Dividing is the easy part, since Dorico will do that for you. To recreate this example, you’ll have to create an open meter or a 8/4 bar on the right-hand staff only, otherwise the middle note will be subdivided into 32ths, but, other than that, it should work like any other tuplet. You need 39 notes on the space of 16*2 16ths, so just create a 39:32 tuplet.

How does this look for you?


If you like it… I created a staff independent time signature on the RH staff (Type Shift+M, the type X, then press ALT+ENTER), I then selected the 16th note hit the tuplet key (:wink: typed 39:32, then entered the notes.

Afterwards I created another staff independent time signature (as above except as 4/4), then I hid both time signatures. If there is a cautionary time signature change, you need to click on the cautionary time signature to make the change to hide the time signature.

Robby

Luís and Robby said it all before I could post. But you can do that with all four bars (with the first two having a ratio of 29:16). Be aware that you will have to flip the order of the slur and the ottava line manually (as well as lengthening the hook) and also, you will have to manually adjust the slur. One last thing, I had to use the note spacing tool to bring the notes that are across the barline closer.

Hi All,

Thanks all, much appreciated, I’ll give that a go when I get an opportunity.

Daniel et al, I’m unsure how often notation such as this is used, may I ask, will Dorico support an easier method to notate the above in future releases, or, are the above method/s as would be expected?

Kind regards.

I think Dorico handles this admirably well, and reasonably simply, too. I wouldn’t anticipate us being able to make this situation a great deal easier to handle.

I have to strongly agree with Daniel. In addition, despite what you initially thought, doing such a tuplet across bars (without the independent time signature which we suggested to better replicate the original) is also possible, as can be seen below. One simply has to put the caret at the beginning of the bar, select 16th notes, enter “;”, put the ratio at 39:32, press enter, activate “force durations” (better in this case, not necessary with the individual meter in place) and type away. There will be a tie across the barline which can then be taken away by selecting the tuplet and choose “Spans barline” in the properties panel. It is truly like entering any tuplet. To get the original result requires a couple more steps, but such notation is exceedingly rare and it took me about three minutes to enter the four bars in my first reply and tweak them. I don’t know about Finale, but doing this in Sibelius would be quite difficult, especially when one considers the quality of the result.

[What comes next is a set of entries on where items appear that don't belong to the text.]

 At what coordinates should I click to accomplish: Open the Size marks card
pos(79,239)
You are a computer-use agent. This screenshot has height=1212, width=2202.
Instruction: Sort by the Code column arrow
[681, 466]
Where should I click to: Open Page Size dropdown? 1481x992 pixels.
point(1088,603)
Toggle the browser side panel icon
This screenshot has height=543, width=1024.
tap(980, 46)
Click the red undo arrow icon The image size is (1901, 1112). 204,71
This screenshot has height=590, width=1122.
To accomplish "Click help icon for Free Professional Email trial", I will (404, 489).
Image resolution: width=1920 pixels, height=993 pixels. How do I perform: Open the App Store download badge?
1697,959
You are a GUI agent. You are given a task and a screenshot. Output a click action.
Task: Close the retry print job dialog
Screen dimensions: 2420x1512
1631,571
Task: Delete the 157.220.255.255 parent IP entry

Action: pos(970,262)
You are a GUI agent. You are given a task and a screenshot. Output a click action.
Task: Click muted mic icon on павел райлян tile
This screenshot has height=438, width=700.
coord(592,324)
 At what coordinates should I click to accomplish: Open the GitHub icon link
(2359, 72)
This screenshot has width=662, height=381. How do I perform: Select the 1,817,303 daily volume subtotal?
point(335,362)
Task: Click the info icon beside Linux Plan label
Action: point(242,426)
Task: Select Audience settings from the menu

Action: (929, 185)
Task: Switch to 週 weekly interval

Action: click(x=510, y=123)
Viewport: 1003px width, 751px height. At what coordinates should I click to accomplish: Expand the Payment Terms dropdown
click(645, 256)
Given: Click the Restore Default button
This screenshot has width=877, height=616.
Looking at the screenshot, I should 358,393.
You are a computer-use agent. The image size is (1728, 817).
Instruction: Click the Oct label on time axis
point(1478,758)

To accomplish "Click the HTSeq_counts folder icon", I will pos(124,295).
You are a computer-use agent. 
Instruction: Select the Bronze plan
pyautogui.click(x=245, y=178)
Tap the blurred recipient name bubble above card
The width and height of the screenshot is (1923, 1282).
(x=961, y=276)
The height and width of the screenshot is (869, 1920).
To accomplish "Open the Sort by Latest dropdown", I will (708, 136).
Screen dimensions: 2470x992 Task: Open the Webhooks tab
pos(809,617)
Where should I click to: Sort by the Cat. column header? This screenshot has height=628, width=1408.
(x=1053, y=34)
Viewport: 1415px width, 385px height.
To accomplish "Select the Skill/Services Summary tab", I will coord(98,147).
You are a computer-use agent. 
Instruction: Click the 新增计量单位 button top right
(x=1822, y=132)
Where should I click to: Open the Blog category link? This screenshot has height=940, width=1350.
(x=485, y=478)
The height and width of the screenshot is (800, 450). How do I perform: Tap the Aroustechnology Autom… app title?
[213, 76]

I am going to second what Daniel and Claude have said. It took me less than 5 minutes to achieve the result I showed above. And more of that time was “Oh snap, I need to show some bars before and some bars after to show what the whole process looks like (as opposed to this stand alone example)”. Then I created an additional flow, more measures and some music, the copy and pasted. That was all.

Really was quite simple and easy to do. It might “sound” more complicated, but it really wasn’t.

Robby

It’s rather more complicated actually playing it…!

And that part is the easiest of the ballad!

I’m quite new to Dorico but with the help of the answer above, I can get to this result in less than 2min! Fast and Impressive.

Just out of interest, is this expected to play back in any kind of realistic way (relating to the measures before and after)?
(I have not used playback for anything yet.)
I am probably thinking of whether there is any difference in the beaming, 16ths or 32nds (or whatever is used) and playback timing or does it just know how long a measure should take to play (in milliseconds) then distribute the notes evenly within that time?

The playback will be accurate, in as much as Dorico will correctly render the tuplet with mathematical precision. It won’t sound much like a human playing it with any kind of nuance of expression, however!

Apologies, I found the handling perfectly fine. I was just curious as I haven’t needed to do such notation before.